Do nietypowego zdarzenia doszło 11 czerwca w Boże Ciało po południu! Policjanci kontrolowali osoby przebywające na kwarantannie. Nagle na osiedlu Sikorskiego zauważyli mężczyznę, który wychodził z klatki schodowej. Jakież było ich zaskoczenie, gdy chwilę później zobaczyli tego samego jegomościa, gdy zadzwonili na telefon komórkowy osoby będącej w kwarantannie.
- Mężczyzna przyznał, że faktycznie opuścił miejsce zamieszkania i został zobowiązany do pozostania w nim do zakończenia kwarantanny - informuje żorska komenda.
Na tym się jednak nie skończyło. Policyjny dyżurny otrzymał zgłoszenie, że ten sam mężczyzna znów wyszedł na zewnątrz. Ponownie na miejsce wysłał patrol, a policjanci po raz kolejny odesłali niesfornego 46-latka do mieszkania.
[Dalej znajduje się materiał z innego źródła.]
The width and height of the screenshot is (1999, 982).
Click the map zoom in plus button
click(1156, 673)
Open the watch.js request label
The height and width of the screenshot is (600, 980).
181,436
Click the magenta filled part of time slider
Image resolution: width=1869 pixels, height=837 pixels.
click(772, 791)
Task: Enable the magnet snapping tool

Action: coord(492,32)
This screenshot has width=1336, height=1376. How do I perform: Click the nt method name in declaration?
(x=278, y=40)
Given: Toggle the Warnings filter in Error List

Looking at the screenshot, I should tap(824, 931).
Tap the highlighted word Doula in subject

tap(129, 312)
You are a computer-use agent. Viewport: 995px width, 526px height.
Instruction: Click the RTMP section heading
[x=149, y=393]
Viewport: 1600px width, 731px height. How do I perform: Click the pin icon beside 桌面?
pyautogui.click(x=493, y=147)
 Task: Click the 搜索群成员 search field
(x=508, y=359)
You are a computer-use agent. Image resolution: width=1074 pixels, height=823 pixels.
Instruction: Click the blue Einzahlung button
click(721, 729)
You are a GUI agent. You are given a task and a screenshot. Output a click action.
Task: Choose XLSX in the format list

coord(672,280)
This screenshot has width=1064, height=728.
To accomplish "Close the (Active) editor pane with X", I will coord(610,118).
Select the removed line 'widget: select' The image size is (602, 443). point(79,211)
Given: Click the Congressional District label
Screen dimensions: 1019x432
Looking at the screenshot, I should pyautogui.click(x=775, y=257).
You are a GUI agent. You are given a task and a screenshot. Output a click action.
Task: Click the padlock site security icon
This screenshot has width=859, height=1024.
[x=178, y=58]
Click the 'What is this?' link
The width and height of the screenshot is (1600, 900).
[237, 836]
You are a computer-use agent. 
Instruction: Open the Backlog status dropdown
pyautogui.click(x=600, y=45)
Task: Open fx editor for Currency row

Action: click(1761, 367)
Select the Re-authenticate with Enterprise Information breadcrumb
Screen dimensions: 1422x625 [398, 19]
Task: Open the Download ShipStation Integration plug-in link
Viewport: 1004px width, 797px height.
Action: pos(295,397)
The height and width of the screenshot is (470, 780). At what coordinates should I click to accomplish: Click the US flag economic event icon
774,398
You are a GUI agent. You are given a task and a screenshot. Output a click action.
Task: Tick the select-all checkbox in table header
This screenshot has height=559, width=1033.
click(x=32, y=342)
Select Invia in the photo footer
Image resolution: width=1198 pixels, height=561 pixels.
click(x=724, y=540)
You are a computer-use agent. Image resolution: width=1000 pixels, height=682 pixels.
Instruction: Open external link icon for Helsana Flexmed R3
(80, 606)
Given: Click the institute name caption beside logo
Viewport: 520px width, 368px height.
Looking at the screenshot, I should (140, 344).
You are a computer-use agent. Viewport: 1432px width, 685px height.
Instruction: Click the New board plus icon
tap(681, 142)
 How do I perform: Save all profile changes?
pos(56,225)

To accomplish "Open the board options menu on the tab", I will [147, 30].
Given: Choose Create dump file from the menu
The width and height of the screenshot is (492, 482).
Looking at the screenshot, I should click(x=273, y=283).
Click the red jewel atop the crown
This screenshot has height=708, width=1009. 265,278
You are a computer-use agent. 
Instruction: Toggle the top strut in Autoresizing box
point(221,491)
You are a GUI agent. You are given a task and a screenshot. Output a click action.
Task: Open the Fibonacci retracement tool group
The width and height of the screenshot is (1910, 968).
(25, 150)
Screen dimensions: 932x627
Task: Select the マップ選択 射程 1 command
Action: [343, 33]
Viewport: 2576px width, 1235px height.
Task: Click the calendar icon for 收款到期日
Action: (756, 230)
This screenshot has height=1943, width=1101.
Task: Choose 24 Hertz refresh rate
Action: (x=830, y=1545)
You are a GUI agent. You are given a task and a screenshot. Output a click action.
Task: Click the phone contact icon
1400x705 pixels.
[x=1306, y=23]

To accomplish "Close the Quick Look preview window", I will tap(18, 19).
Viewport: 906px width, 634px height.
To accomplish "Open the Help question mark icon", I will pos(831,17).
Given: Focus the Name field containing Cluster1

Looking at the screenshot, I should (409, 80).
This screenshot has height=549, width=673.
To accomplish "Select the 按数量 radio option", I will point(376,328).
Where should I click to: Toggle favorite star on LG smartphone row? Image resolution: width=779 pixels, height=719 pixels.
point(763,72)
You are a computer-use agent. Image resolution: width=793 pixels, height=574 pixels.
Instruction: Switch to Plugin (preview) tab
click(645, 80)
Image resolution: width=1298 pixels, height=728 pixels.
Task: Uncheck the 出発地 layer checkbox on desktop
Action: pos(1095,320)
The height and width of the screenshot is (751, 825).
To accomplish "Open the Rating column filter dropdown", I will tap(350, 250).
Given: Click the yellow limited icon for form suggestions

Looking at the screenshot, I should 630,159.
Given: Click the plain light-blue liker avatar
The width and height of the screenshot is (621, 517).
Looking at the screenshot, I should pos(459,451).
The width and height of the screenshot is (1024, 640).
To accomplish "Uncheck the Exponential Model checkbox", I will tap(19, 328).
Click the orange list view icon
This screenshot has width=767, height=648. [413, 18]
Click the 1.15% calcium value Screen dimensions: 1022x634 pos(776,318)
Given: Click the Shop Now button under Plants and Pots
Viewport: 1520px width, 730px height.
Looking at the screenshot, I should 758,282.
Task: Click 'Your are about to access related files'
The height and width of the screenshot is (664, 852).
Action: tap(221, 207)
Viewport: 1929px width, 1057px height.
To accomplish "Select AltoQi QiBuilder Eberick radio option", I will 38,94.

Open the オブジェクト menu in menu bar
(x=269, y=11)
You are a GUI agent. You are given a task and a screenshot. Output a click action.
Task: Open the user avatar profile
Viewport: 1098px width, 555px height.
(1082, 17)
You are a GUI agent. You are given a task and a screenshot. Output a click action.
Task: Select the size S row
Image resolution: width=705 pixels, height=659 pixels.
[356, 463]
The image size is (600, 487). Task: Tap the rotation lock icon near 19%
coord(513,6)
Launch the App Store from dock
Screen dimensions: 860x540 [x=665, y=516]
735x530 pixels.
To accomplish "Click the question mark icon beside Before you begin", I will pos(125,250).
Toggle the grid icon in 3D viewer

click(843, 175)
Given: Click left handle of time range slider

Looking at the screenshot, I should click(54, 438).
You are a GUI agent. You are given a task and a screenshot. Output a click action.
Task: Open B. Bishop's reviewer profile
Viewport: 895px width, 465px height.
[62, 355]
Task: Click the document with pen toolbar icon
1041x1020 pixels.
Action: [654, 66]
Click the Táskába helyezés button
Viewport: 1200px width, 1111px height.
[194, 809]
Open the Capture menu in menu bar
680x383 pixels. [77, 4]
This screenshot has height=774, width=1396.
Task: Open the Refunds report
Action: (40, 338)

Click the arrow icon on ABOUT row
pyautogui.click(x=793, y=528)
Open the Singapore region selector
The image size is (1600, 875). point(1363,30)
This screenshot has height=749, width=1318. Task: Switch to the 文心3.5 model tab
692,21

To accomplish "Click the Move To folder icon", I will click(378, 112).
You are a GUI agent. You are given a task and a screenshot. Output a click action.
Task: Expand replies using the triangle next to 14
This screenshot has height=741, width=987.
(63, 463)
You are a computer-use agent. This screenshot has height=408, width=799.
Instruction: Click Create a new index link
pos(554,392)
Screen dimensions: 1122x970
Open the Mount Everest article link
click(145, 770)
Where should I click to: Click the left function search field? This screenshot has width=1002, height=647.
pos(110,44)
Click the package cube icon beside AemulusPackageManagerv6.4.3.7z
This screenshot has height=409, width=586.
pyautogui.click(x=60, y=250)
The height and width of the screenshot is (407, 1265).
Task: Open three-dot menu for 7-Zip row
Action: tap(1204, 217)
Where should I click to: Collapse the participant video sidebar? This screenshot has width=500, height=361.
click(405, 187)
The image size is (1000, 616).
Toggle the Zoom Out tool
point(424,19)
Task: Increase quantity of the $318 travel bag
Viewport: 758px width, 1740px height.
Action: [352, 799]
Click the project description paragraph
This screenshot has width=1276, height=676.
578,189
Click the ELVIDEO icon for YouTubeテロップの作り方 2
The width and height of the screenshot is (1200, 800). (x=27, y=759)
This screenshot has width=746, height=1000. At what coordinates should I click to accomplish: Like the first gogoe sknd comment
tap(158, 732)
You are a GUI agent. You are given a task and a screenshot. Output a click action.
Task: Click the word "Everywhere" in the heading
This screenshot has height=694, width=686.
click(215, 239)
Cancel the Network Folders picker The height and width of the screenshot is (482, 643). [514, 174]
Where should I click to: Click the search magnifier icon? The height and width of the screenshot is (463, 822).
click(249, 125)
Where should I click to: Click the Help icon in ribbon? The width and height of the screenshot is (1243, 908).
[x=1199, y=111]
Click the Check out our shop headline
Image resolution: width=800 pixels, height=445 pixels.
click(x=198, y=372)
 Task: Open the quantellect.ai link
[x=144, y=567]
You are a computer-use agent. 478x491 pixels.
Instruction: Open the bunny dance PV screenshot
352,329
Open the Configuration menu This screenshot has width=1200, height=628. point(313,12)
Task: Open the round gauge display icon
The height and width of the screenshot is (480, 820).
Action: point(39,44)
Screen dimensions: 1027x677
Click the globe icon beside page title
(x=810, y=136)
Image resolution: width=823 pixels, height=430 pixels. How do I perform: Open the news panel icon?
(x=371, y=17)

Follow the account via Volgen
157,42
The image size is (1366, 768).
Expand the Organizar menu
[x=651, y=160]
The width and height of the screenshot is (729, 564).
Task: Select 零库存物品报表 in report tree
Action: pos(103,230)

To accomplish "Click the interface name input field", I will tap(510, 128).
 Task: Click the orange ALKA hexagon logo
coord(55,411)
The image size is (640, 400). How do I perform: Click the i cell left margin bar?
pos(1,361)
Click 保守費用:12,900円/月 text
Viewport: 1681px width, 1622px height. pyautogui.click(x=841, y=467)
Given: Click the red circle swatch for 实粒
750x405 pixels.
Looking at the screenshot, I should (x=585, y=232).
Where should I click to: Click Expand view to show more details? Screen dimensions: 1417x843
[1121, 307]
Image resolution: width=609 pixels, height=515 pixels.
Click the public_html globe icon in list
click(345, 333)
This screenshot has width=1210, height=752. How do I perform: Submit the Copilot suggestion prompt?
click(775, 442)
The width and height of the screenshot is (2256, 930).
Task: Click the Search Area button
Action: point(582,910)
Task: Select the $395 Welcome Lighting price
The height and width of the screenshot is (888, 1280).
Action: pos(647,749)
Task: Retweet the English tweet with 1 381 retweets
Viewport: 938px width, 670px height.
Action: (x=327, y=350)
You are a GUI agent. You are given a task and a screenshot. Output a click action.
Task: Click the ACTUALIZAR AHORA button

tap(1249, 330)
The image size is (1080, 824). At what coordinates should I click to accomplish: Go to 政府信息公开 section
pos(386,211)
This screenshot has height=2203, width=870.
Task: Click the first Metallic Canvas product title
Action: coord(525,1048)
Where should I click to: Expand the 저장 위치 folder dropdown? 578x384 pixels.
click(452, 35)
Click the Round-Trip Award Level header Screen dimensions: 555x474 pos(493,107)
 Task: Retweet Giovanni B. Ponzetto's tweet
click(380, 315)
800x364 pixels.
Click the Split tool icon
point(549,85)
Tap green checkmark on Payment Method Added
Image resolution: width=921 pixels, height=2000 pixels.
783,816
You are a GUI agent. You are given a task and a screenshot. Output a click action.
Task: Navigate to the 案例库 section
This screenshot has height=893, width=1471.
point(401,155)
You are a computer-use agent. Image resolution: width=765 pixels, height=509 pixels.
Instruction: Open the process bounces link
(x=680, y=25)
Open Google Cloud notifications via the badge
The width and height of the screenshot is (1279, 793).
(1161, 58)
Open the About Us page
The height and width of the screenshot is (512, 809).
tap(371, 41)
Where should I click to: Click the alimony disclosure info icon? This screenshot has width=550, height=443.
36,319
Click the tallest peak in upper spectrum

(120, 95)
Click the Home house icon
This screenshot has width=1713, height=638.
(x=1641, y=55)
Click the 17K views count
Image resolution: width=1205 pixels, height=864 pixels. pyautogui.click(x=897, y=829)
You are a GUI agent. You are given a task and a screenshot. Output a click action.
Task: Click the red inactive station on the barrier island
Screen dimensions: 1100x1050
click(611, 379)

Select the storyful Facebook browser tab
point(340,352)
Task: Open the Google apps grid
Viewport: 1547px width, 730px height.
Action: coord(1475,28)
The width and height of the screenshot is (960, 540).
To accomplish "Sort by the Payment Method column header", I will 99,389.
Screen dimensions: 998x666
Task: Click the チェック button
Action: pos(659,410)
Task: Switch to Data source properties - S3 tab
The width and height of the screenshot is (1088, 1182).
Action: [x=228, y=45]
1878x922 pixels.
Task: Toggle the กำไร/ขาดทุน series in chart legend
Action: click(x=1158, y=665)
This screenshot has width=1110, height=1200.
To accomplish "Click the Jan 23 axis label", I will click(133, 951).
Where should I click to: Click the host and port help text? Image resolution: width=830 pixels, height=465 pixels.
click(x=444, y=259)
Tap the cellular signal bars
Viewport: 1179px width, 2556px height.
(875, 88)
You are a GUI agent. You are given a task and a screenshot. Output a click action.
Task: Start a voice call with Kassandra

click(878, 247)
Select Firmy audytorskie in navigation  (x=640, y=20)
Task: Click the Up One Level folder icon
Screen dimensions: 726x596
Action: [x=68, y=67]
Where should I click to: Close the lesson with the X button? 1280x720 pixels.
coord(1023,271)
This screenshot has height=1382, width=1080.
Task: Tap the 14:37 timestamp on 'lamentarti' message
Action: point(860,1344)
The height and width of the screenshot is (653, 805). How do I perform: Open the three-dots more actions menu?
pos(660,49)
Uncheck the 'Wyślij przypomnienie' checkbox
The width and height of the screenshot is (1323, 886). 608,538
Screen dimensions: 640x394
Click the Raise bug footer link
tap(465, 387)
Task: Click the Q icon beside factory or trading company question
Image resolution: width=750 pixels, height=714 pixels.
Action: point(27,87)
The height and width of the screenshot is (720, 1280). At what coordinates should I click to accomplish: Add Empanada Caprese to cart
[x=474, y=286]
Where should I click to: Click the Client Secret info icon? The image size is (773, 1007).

Gdy przyjechali trzeci raz w tym samym celu, 46-latek ledwo trzymał się na nogach...
Przypomnijmy, że za złamanie kwarantanny grożą poważne konsekwencje - grzywna do 5 tys. zł i kara do 8 lat więzienia. Grozi mu również kara administracyjna do 30 tys. zł ze strony służb sanitarnych.